On Sunday morning, we woke up, had breakfast and efficiently packed up our campsite. When everything was ready, we looked at each other and asked “where are we going?” We had debated returning inland towards the mountains or continuing up the coast towards Monterey and San Francisco. We finally decided to head to San Francisco, and I made a quick call to my friend Lynduh to confirm we had a place to stay. The drive between San Simeon and Big Sur boasts some spectacular views. We made numerous stops, including a picnic stop at Julia Pfeiffer Burns State Park. We hiked out a short trail to a view of a pristine beach with turquoise blue waters with a beautiful waterfall spilling on to it. Then we continued the trail behind the waterfall where we found the perfect picnic spot with a view of the ocean and some spectacular rocks. From there, we drove to another beautiful beach inside Big Sur. We had to take a long, windy road past numerous private residences before we arrived at a beautiful soft sandy beach. There were surfers braving the cold waters to take advantage of the impressive waves. Late in the afternoon we finally got to Monterey where we had reserved (just a few hours before) a charming little motel for a couple of nights.

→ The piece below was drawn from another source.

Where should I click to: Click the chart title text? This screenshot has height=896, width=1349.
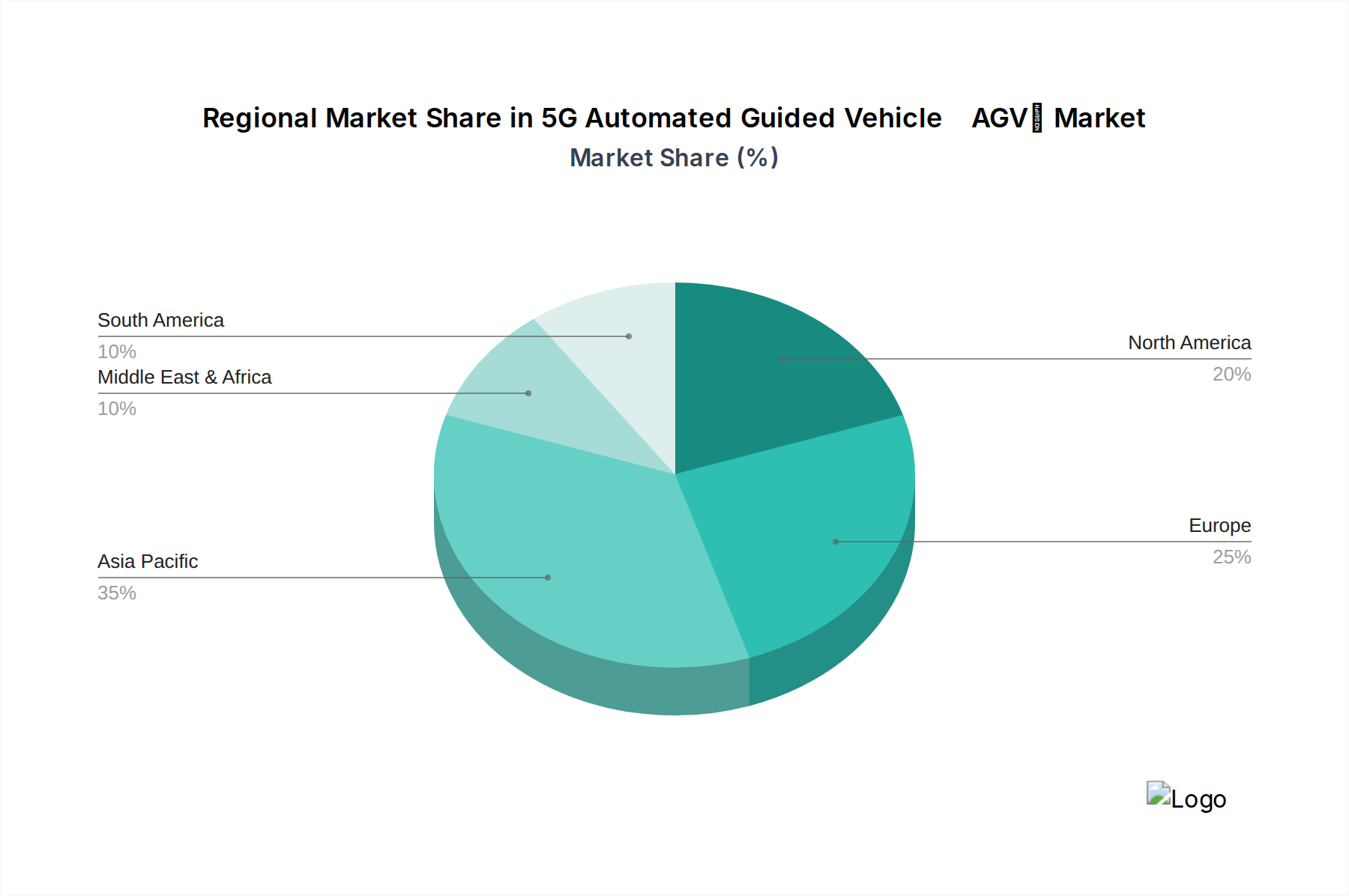click(x=672, y=118)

Monday, we visited the Monterey Bay Aquarium, a world-class aquarium that I had visited several times while living in San Francisco. Monterey Bay and the surround coastline is a national marine sanctuary. I did my scuba certification there years ago in its pristine waters. We spent half the day wandering through the inspiring exhibits of the aquarium, from the sea otters to flamingos, jellyfish to the touch tanks where you can touch bat rays. Many of the exhibits are focused on conservation and environmental awareness. From outside the aquarium, we could see sea otters floating on their backs in the kelp, and seals hanging out on the piers. We walked down the famous Cannery Row, which was made famous by John Steinbeck’s account of the sardine fisheries from the early 20th century. A decline in fish populations brought on the demise of the local sardine industry. Today it’s a center of marine research, conservation and education. Monterey always makes me nostalgic for the time that I spent on the ocean and studying marine biology.

Tuesday, we left foggy Monterey and continued up the Pacific Coast Highway through Santa Cruz (where we picnicked on the beach) and the shores south of San Francisco. The weather was beautiful and sunny, a good omen for our stay in San Fran.